**Problem to solve**. Tell how many lines below include the word "thumbnail". Only the number should appear.

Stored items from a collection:

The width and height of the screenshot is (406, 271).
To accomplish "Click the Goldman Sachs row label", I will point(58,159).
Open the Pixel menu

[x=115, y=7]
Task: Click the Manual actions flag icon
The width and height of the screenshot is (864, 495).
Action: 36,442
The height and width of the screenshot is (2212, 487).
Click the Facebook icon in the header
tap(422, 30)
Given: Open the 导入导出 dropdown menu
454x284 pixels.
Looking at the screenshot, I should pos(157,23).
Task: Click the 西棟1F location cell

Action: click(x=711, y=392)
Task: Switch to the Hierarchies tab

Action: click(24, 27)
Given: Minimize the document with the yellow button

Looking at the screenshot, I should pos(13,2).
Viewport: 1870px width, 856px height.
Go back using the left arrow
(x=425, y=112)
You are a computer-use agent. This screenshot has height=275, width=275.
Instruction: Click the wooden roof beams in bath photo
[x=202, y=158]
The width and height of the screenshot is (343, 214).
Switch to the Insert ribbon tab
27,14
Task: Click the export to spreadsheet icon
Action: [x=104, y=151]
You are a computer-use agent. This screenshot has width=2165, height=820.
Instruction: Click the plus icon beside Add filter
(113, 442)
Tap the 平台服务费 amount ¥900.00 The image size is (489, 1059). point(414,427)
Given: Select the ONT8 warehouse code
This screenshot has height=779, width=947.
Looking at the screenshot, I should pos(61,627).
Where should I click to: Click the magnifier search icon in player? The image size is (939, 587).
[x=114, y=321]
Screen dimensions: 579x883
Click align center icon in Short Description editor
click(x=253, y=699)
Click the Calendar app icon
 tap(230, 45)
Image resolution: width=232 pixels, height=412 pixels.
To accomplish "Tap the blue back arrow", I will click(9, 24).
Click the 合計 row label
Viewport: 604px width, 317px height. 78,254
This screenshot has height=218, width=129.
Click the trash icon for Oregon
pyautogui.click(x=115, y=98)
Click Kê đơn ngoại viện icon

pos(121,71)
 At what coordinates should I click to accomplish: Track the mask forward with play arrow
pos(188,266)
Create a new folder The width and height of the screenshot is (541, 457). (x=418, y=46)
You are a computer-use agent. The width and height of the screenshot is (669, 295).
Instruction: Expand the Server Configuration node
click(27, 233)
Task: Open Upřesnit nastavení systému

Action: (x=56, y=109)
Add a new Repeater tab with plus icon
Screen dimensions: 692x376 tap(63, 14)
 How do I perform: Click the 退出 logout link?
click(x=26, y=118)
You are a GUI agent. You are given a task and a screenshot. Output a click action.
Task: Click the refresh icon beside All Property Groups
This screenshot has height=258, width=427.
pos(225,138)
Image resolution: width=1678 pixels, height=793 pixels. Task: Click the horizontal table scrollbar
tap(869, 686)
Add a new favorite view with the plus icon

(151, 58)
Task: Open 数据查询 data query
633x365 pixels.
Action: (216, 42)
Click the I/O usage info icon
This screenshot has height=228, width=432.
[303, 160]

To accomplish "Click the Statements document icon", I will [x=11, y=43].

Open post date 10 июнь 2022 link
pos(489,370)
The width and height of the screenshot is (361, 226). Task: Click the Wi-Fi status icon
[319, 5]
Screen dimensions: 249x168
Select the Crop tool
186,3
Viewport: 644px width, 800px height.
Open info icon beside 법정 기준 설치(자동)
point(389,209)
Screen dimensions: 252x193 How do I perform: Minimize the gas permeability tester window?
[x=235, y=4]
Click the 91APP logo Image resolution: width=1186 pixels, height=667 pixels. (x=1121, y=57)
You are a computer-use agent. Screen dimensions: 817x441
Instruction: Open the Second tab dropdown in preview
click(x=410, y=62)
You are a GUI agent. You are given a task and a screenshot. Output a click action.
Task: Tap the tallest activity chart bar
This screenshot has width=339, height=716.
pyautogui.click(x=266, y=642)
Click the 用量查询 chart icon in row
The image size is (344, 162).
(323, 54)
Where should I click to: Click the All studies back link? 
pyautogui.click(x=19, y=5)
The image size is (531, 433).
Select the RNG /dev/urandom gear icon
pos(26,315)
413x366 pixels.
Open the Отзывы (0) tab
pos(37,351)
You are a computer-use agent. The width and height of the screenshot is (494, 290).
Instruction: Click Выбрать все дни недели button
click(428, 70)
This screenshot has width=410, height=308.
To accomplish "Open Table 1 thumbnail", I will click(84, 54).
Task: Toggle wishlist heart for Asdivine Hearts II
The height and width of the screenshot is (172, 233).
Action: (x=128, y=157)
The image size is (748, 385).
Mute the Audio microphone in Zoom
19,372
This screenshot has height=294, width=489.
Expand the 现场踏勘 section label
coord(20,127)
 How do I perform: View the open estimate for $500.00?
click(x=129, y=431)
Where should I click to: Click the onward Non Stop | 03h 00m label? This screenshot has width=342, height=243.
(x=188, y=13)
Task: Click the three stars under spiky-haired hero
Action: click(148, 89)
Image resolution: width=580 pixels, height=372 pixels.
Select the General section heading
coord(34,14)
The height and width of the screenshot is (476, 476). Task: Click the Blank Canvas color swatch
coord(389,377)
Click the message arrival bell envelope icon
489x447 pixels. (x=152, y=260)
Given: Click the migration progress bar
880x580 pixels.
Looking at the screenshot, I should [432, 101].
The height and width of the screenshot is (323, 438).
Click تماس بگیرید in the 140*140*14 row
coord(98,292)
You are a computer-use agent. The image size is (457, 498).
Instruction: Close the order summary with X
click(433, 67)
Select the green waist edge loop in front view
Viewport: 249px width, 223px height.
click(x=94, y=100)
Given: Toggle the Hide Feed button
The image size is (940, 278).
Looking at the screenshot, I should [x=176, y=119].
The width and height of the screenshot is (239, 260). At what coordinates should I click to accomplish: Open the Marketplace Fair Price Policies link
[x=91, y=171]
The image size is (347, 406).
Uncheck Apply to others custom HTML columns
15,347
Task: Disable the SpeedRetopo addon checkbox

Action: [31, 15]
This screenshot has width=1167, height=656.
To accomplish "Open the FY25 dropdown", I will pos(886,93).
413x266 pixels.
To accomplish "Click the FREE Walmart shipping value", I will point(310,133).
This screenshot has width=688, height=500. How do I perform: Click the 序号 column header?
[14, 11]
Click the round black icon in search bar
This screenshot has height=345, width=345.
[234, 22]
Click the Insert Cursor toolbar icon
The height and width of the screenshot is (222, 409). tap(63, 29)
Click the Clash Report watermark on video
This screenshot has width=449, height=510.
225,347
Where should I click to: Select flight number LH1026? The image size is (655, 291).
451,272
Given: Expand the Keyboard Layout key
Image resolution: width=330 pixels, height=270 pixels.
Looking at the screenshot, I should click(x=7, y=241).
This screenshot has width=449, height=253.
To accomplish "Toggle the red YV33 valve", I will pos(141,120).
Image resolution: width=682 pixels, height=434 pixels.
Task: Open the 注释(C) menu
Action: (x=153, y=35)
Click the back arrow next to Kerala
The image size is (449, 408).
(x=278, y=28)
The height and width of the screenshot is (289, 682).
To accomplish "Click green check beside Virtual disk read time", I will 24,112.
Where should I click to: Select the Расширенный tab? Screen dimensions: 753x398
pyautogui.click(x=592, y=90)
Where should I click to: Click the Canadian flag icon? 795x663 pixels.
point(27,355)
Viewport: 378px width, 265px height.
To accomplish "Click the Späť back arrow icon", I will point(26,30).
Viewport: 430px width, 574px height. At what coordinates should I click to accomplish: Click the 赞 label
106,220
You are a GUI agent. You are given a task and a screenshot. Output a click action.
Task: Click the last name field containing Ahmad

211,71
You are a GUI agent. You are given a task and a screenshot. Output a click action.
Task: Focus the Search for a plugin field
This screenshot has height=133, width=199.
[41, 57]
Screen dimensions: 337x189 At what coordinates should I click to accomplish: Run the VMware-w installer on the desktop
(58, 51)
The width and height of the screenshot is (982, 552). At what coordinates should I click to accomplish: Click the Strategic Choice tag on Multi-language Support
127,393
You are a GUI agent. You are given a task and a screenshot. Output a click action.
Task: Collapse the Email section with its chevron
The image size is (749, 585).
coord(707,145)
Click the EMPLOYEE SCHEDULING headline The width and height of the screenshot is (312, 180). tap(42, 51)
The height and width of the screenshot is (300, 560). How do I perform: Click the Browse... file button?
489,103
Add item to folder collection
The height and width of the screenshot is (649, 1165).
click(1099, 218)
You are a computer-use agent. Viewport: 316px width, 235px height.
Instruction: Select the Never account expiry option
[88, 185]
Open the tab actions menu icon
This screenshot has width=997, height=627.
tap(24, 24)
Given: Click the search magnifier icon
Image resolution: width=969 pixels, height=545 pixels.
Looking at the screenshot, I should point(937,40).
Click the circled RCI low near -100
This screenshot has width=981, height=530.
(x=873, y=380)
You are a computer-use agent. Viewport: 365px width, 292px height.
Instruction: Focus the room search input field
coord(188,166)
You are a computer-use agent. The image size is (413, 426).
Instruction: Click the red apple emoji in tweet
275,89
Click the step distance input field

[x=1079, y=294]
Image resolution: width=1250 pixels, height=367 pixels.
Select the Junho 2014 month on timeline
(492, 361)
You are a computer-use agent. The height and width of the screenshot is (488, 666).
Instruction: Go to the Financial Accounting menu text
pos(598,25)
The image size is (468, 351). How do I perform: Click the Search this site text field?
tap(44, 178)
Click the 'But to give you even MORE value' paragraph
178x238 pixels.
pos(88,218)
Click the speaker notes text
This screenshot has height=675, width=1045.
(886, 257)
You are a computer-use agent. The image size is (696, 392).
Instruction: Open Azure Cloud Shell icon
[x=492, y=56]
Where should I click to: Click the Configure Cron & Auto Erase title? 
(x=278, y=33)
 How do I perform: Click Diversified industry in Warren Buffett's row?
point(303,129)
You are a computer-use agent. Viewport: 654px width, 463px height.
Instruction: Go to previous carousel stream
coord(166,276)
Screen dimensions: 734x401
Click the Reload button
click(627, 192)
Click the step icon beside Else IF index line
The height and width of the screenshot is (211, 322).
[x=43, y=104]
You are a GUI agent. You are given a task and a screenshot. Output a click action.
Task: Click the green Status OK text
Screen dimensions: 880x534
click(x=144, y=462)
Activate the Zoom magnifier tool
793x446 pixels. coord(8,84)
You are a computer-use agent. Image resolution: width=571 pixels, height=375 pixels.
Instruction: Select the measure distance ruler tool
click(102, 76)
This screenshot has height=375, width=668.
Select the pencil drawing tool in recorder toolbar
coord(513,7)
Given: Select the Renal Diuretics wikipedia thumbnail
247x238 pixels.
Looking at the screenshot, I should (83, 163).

**Exercise result**. 2